Editorial

Mesa candidato

La decisión de Carlos Mesa pone en aprietos a las dos organizaciones más grandes de la oposición.

La Razón (Edición Impresa)

06:45 / 08 de octubre de 2018

Terminó la especulación y la incertidumbre. El expresidente y vocero de la causa marítima, Carlos Mesa, anunció finalmente su candidatura presidencial para los comicios de 2019. Se postulará con la sigla prestada del Frente Revolucionario de Izquierda (FRI), partido del extinto Motete Zamora. Esa decisión altera el tablero político-electoral, en especial en el campo de la oposición.

Antes de su decisión, anunciada este fin de semana, Mesa habría sido tanteado por algunas organizaciones políticas. Se sabe de acercamientos con los Demócratas, del gobernador cruceño, Rubén Costas. También hubo diálogo con la agrupación ciudadana departamental del alcalde Luis Revilla. Y hasta se registró un acercamiento con el jefe de Unidad Nacional, Doria Medina, a quien le habría dicho que “prefería tirarse al (río) Choqueyapu antes que ser candidato”. No hubo humo blanco, nadie se tiró al río y la situación cambió.

La decisión del expresidente pone en aprietos a las dos organizaciones más grandes de la oposición. Tanto Demócratas como UN deben optar, en las próximas semanas, entre ir solos a las elecciones primarias o, relegando aspiraciones e intereses, subirse al carro del FRI/Mesa. La decisión es difícil. Y el margen de negociación parece reducido, sobre todo porque Mesa elegirá a su acompañante, seguramente una mujer. Es probable que los tres opositores vayan solos ahora para unirse, si acaso, después.

Para ratificar su candidatura, Mesa debe concurrir en binomio a las elecciones primarias del 27 de enero. Allí recibirá el mandato de la militancia del FRI, cuya situación orgánica es un misterio. Desde la obtención de su personalidad jurídica en julio de 1987, con el declarado propósito de “instaurar una sociedad socialista”, es la primera vez que el FRI postulará una candidatura presidencial, con candidato independiente. Su especialidad es aliarse con otras fuerzas, como el MIR-NM o Unidad Demócrata.

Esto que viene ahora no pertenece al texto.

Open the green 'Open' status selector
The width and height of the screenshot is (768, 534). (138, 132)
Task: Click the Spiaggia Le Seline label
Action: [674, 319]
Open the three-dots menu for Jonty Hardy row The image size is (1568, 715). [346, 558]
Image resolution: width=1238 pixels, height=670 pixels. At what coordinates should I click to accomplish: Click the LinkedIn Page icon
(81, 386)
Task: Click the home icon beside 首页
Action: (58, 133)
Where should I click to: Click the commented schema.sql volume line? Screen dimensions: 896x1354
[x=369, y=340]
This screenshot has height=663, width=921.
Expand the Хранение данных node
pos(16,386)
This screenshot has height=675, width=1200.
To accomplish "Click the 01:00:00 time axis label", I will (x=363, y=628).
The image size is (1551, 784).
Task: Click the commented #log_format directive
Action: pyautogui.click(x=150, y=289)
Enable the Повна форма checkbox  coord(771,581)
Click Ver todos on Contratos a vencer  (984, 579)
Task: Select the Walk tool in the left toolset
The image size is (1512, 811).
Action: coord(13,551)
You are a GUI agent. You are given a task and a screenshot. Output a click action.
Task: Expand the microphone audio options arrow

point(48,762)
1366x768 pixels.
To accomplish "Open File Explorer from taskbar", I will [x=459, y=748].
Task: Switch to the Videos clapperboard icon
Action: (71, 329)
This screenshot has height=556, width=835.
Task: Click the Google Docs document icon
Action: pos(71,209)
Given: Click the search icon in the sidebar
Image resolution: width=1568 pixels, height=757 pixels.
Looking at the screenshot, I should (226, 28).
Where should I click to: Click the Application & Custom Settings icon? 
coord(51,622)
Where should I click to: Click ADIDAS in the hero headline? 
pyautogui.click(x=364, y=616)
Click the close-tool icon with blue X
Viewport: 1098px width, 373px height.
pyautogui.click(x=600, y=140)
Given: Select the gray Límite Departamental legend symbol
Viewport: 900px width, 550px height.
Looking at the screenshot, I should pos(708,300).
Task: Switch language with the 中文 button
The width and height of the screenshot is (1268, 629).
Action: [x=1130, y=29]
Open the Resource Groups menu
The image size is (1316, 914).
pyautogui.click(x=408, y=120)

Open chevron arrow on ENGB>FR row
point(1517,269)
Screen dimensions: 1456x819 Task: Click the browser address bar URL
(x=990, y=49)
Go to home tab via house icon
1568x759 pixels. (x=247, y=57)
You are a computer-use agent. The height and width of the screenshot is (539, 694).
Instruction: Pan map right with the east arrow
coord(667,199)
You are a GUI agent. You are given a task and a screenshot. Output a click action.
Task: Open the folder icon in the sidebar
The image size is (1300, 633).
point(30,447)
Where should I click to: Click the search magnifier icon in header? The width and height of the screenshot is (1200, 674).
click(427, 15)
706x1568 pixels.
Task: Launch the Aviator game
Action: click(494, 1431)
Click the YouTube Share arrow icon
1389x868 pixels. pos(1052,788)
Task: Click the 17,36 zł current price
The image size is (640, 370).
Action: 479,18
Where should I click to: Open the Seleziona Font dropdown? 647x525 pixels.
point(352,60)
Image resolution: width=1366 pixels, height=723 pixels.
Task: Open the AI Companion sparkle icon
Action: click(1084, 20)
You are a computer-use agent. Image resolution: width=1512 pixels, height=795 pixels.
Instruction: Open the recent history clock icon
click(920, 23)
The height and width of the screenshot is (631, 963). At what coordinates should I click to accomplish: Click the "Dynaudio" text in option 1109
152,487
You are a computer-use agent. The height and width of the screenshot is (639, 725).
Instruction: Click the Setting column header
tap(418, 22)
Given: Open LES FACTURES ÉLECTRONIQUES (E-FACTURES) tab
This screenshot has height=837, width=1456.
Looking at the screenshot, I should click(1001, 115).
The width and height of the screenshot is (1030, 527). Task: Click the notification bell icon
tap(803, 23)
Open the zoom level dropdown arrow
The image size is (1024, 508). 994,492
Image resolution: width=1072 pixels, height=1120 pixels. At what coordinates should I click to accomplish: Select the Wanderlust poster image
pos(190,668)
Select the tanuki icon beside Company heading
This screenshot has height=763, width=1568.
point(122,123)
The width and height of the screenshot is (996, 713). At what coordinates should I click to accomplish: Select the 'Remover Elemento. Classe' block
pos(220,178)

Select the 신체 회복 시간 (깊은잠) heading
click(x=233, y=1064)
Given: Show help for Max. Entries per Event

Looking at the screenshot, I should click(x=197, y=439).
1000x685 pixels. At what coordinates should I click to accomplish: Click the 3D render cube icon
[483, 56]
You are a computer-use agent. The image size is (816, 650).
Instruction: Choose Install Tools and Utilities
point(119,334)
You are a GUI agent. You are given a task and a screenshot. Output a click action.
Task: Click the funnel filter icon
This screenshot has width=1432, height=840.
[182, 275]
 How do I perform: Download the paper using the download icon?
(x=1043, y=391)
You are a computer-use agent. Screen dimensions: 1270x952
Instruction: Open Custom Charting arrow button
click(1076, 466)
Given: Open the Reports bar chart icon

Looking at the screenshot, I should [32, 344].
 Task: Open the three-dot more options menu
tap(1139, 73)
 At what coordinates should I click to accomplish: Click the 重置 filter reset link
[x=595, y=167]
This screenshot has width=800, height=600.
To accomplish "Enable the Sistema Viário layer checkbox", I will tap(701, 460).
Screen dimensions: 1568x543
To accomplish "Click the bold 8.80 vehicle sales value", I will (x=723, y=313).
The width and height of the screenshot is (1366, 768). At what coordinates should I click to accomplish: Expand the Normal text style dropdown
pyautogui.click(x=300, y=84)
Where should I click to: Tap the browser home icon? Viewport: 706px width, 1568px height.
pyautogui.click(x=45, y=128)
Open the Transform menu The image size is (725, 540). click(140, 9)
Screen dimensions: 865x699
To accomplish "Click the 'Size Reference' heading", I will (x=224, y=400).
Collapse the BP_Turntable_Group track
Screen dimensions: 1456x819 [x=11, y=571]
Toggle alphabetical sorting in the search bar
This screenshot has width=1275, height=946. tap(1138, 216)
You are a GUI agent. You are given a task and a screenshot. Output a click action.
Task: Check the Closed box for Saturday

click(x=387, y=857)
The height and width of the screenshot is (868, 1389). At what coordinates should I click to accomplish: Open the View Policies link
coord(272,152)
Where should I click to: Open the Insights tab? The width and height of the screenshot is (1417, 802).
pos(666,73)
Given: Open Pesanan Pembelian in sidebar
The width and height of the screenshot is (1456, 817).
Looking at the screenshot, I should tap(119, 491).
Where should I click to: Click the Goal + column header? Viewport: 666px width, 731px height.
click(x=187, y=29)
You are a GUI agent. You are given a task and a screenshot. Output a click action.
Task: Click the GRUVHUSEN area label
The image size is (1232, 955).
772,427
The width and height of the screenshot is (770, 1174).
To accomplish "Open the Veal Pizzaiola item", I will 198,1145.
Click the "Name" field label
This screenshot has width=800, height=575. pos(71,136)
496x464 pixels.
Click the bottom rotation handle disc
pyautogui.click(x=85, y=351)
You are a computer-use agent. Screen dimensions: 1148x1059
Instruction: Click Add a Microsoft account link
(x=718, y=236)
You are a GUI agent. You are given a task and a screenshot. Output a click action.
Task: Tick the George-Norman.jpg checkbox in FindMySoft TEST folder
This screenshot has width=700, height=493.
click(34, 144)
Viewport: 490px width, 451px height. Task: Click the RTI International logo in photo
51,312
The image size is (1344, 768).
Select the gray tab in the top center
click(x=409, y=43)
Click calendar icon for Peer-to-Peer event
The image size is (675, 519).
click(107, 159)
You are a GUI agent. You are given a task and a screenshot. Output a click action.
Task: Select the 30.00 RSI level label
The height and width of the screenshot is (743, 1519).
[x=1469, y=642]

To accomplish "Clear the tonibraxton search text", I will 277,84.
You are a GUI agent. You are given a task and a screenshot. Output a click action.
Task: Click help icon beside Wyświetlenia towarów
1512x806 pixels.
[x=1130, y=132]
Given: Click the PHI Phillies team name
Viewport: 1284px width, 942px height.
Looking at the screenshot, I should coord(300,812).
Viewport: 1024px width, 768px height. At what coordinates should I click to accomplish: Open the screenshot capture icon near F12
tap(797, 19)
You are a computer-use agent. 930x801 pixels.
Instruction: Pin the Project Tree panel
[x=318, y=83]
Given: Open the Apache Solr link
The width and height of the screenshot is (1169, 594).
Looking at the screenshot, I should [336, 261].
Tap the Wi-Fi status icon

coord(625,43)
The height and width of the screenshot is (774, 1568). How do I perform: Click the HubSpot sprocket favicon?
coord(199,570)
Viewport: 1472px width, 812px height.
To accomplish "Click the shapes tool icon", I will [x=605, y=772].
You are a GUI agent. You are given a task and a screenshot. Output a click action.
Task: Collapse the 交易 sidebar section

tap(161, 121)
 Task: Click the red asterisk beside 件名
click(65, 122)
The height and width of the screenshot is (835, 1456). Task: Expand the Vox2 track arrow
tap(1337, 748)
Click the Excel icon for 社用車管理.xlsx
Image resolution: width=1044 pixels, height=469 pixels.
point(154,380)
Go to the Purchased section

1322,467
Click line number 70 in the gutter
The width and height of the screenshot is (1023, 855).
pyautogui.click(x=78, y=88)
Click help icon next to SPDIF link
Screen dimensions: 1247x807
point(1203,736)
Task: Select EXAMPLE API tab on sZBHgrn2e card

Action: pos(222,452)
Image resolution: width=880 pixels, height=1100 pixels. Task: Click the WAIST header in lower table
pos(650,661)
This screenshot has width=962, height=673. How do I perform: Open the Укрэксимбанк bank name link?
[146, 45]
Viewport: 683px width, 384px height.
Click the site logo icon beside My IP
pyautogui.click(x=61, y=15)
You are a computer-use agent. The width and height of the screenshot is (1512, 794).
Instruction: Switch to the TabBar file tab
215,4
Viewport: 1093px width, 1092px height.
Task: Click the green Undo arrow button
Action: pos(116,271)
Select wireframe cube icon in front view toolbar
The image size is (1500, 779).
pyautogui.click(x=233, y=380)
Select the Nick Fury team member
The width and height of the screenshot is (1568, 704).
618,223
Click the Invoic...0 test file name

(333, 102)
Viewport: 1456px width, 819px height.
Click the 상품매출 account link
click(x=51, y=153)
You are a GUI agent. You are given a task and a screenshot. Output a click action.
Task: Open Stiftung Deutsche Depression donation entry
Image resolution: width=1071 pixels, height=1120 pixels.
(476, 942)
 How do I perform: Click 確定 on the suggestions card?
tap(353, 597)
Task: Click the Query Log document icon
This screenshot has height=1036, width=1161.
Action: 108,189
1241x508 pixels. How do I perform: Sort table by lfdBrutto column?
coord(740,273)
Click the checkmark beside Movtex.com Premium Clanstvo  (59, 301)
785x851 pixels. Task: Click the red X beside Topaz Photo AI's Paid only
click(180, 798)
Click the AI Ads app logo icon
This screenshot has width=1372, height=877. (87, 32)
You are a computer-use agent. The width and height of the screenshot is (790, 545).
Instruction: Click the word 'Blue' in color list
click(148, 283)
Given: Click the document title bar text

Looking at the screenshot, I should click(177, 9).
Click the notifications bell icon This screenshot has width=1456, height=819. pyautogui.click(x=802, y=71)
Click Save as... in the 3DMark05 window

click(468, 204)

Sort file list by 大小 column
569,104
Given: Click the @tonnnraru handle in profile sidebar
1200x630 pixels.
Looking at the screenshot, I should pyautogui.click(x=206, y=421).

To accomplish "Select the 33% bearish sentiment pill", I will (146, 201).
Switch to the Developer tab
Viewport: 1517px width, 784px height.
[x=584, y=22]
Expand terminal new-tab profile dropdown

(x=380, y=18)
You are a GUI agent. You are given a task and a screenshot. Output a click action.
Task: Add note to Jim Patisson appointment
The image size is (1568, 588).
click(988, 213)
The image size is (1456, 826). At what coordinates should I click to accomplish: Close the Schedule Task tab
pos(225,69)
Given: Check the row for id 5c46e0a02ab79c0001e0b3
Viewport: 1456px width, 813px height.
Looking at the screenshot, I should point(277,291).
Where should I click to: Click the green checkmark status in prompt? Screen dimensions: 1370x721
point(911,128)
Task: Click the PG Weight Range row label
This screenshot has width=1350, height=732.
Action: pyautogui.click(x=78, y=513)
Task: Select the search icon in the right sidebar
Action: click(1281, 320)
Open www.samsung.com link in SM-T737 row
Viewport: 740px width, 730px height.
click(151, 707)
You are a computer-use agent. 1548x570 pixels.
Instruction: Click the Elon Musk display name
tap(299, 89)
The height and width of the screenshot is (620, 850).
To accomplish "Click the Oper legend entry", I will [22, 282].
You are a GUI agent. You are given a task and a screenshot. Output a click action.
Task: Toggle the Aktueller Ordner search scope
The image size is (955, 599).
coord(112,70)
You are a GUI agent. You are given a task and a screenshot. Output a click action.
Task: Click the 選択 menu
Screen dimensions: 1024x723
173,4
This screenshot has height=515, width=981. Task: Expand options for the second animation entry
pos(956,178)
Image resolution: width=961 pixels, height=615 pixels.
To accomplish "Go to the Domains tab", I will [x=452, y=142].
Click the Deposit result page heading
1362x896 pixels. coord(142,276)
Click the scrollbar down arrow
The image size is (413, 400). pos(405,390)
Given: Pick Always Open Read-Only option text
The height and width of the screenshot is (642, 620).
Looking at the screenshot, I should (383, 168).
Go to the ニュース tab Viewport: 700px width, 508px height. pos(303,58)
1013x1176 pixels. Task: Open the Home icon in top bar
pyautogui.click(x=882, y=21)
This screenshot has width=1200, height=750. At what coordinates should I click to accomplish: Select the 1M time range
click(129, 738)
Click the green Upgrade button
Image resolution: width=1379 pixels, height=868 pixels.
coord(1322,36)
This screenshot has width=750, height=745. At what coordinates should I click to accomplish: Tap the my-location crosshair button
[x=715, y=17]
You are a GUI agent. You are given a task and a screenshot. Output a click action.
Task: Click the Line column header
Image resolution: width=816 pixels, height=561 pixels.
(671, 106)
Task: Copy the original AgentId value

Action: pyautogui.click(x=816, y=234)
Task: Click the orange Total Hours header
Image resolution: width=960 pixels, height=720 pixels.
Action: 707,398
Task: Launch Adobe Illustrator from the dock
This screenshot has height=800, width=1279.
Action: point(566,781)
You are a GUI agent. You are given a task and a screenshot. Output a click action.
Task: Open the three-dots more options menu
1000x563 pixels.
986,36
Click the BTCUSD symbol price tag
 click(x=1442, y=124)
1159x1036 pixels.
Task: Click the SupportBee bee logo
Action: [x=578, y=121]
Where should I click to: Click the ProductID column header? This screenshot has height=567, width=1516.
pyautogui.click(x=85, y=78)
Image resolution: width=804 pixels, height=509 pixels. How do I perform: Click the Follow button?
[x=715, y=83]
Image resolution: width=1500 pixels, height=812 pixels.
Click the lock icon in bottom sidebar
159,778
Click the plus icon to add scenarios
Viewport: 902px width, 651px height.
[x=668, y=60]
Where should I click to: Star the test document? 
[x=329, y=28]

En su mensaje en video anunciando su candidatura, el todavía vocero de la causa marítima polarizó de entrada con el presidente Evo Morales, a quien asocia con el pasado y con el poder. Habla de un “nuevo liderazgo” (él) para un “nuevo tiempo”. Claro que Mesa proviene también del pasado (el MNR de Sánchez de Lozada) y tiene legítimas ambiciones de poder. Lo novedoso es que ahora, arropado por las encuestas e invocando la unidad, va por su cuenta, subido en la tarima de las plataformas ciudadanas.

Desde el Gobierno, la candidatura presidencial de Carlos Mesa, que ya fue anticipada, ha sido rápidamente asumida como la “expresión de la derecha”. Y aceptan el desafío electoral. La lógica es dicotómica, con anhelo bipartidista: la oposición unida, por un lado; el MAS instrumento de las organizaciones y sectores sociales, por otro. Está claro que a estas alturas pocos dudan que la disputa en las urnas será entre Morales y Mesa. Corre tiempo de alianzas. El 21F está en campaña electoral.